Start of DATASET ENTRIES
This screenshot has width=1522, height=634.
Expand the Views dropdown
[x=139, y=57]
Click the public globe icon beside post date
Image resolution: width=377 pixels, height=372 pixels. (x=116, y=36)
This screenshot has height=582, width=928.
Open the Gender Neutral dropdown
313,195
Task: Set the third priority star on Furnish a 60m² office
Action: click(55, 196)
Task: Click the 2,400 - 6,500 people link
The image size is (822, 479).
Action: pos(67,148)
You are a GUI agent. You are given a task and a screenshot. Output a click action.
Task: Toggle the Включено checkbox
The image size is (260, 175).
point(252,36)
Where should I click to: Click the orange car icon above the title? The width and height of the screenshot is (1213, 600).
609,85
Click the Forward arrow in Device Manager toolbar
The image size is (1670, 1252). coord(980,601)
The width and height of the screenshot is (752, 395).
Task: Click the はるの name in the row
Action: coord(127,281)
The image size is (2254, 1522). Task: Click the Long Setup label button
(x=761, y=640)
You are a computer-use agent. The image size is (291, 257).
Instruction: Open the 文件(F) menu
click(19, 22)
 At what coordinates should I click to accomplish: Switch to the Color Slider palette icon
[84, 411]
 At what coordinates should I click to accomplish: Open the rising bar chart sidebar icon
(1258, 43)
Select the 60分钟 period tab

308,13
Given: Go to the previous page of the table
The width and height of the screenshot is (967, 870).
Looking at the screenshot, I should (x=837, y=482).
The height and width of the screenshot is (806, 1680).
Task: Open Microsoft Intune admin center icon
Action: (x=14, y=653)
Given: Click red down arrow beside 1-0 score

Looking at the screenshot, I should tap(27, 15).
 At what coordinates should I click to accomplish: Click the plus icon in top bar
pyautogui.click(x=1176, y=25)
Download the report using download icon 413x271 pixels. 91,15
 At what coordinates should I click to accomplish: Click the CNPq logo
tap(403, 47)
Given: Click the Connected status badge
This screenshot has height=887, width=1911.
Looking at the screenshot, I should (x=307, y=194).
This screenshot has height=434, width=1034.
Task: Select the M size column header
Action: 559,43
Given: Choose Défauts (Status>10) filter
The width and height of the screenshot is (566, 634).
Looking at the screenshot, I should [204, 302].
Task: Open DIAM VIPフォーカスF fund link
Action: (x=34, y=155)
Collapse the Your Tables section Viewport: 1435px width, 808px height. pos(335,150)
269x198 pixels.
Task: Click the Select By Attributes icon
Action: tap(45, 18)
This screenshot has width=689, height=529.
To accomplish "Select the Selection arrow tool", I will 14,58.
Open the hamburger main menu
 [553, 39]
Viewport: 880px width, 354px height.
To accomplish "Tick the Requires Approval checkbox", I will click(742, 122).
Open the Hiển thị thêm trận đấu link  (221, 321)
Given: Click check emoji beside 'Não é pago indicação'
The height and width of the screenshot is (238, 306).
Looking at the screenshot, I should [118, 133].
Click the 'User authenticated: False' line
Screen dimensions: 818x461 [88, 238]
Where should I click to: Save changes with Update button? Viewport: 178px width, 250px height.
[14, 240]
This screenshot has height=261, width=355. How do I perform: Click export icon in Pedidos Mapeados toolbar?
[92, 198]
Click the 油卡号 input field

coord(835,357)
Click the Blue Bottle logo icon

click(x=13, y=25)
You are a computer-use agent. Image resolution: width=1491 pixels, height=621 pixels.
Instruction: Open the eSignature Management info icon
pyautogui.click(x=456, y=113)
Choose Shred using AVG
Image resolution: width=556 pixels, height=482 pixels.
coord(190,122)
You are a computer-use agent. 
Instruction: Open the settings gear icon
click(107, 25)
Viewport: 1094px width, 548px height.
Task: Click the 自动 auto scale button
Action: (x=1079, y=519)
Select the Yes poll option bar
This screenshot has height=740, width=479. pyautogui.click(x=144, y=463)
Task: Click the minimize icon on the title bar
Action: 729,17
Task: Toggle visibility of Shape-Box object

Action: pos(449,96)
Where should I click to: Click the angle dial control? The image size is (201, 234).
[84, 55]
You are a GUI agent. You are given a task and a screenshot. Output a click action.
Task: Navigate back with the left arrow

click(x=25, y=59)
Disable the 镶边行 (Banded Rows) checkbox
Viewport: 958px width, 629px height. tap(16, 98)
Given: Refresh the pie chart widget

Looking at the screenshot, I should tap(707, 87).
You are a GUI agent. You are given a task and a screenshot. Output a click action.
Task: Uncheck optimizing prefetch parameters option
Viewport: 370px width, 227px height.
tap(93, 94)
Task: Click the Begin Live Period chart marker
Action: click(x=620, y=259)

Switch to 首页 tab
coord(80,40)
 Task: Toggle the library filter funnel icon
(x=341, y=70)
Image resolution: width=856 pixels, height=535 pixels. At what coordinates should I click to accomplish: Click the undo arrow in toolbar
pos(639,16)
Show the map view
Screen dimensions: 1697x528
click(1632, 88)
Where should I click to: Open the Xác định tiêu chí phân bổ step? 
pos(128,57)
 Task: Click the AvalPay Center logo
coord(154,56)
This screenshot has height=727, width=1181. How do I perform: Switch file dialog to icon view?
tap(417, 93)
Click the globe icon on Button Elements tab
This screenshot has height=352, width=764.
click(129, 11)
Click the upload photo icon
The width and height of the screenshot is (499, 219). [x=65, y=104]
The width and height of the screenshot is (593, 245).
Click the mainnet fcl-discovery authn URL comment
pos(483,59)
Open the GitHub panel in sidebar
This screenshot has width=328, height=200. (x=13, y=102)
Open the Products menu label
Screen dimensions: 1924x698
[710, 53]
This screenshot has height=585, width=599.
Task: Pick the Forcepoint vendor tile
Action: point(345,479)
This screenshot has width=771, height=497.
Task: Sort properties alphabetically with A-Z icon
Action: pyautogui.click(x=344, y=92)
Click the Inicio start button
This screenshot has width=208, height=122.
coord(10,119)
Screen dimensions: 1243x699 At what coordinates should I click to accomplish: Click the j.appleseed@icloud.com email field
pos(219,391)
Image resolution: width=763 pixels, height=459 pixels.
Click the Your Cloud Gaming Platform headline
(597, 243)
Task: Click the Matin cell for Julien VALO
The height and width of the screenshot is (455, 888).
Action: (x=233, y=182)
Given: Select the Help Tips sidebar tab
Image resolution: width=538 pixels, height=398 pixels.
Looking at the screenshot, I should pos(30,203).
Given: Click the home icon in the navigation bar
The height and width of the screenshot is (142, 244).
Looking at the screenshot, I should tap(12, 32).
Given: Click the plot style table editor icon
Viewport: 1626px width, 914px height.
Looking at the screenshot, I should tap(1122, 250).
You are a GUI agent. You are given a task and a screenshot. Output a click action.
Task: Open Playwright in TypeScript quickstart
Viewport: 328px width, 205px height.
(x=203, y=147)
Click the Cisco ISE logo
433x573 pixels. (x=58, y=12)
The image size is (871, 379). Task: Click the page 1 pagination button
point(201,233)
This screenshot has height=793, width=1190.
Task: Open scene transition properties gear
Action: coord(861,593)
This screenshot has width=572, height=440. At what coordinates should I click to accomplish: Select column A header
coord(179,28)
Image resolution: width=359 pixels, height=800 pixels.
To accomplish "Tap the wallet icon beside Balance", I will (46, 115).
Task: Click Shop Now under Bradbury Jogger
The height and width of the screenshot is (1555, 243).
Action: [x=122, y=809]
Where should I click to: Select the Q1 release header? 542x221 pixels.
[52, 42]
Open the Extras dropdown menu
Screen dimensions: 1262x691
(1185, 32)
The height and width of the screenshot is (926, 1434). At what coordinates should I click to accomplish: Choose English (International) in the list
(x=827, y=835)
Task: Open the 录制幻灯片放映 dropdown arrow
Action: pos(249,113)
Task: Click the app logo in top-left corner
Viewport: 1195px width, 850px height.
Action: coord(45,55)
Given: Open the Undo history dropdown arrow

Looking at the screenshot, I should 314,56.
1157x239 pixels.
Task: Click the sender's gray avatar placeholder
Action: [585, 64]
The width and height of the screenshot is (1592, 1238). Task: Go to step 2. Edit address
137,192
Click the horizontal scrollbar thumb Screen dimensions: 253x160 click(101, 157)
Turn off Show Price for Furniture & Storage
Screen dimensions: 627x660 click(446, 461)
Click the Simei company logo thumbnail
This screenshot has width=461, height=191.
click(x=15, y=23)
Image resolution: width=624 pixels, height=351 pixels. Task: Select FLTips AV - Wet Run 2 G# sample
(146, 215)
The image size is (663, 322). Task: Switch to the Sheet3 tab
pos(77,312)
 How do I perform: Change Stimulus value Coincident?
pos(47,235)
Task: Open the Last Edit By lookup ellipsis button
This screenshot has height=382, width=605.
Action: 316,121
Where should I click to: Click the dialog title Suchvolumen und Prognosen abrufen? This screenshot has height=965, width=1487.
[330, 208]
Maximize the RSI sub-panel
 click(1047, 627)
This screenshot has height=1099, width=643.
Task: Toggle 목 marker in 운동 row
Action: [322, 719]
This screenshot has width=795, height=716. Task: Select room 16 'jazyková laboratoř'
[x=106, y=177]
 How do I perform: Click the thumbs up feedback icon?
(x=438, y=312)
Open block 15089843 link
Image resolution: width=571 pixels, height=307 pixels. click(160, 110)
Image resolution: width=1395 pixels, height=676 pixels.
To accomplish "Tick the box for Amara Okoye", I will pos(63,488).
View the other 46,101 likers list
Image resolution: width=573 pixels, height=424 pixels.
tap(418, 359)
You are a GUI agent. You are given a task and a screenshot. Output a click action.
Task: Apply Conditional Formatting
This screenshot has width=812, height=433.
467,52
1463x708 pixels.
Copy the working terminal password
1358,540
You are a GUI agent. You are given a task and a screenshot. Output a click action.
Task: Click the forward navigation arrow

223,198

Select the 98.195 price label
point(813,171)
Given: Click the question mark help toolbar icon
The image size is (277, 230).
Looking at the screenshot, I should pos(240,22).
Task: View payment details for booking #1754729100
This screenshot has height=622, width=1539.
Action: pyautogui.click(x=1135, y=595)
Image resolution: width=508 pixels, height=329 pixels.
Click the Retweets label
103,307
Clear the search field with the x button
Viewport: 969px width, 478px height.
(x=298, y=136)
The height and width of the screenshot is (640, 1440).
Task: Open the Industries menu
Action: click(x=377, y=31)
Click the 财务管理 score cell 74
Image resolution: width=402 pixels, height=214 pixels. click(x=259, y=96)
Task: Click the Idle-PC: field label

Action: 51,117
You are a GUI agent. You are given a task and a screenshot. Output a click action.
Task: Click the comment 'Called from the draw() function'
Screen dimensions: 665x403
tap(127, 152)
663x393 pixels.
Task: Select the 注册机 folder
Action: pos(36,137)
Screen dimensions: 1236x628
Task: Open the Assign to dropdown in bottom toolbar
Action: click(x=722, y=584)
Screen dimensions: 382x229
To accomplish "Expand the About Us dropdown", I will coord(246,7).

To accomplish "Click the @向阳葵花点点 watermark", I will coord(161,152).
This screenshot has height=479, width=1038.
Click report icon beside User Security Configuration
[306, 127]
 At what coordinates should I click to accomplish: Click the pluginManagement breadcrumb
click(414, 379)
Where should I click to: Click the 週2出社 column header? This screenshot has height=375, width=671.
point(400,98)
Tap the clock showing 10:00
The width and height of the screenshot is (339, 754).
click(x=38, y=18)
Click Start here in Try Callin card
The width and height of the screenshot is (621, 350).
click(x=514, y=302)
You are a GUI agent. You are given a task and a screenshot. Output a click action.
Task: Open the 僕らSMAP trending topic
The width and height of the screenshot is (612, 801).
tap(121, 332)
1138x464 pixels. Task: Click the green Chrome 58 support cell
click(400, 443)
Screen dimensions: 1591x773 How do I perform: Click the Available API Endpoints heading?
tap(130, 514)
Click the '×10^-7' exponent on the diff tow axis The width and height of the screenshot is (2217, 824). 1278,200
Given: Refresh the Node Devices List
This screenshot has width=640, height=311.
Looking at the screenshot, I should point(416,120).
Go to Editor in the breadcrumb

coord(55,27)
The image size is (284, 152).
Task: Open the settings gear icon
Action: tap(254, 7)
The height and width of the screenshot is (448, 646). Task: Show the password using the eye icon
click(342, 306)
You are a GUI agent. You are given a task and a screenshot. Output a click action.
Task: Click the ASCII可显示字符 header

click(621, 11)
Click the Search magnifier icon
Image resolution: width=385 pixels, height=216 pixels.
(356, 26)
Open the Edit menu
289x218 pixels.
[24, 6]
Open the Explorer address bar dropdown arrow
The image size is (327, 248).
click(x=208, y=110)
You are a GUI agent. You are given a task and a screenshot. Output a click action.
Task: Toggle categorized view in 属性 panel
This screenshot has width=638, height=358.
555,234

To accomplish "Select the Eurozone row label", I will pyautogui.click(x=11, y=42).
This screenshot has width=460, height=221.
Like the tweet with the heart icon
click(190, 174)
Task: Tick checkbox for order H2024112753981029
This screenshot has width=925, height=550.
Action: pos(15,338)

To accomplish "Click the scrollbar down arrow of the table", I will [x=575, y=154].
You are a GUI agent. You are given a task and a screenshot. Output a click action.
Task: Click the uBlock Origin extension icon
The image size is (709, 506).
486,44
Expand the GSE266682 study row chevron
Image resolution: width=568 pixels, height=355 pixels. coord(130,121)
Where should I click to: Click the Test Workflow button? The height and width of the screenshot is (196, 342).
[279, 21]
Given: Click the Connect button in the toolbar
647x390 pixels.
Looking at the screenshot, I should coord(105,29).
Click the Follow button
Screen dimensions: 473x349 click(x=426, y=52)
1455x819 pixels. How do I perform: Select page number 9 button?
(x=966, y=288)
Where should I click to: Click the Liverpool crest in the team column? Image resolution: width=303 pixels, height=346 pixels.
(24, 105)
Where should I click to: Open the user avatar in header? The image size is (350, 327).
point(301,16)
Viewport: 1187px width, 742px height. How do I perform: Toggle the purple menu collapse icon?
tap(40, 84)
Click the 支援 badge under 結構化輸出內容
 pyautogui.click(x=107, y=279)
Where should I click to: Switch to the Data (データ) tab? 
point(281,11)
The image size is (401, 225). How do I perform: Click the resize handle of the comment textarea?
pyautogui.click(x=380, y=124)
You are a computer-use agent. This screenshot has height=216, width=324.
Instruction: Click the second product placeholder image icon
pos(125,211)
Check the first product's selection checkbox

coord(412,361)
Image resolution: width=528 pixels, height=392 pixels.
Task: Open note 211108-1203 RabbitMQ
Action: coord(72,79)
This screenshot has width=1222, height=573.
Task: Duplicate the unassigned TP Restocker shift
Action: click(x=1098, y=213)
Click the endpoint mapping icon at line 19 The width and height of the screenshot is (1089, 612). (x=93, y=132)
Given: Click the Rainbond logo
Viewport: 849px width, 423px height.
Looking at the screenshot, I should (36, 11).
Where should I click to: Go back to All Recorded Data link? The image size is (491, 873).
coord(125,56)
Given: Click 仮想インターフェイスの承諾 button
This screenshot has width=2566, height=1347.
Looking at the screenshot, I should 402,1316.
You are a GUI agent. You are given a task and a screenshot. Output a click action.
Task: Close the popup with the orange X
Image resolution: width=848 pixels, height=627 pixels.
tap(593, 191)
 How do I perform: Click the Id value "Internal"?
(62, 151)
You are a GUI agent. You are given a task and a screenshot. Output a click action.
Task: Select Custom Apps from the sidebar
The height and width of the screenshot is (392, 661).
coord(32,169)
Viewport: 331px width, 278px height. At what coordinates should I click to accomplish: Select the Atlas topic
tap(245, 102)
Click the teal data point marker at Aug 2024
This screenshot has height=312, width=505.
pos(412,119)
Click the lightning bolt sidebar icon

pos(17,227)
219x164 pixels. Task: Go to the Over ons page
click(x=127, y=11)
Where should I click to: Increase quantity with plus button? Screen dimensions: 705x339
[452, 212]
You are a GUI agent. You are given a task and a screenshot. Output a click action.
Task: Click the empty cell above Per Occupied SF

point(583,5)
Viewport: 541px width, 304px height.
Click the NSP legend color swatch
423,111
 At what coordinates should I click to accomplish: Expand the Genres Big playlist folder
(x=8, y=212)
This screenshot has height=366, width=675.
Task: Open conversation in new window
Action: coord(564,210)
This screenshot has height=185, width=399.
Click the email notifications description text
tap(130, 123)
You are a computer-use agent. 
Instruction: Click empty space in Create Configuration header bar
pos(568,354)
End of DATASET ENTRIES
Which rows above contain the string "sidebar"? Copy each of those rows in full, matching case exactly.

REPLY
 At what coordinates should I click to accomplish: Open the rising bar chart sidebar icon
Open the GitHub panel in sidebar
Given: Select the Help Tips sidebar tab
Task: Select Custom Apps from the sidebar
Click the lightning bolt sidebar icon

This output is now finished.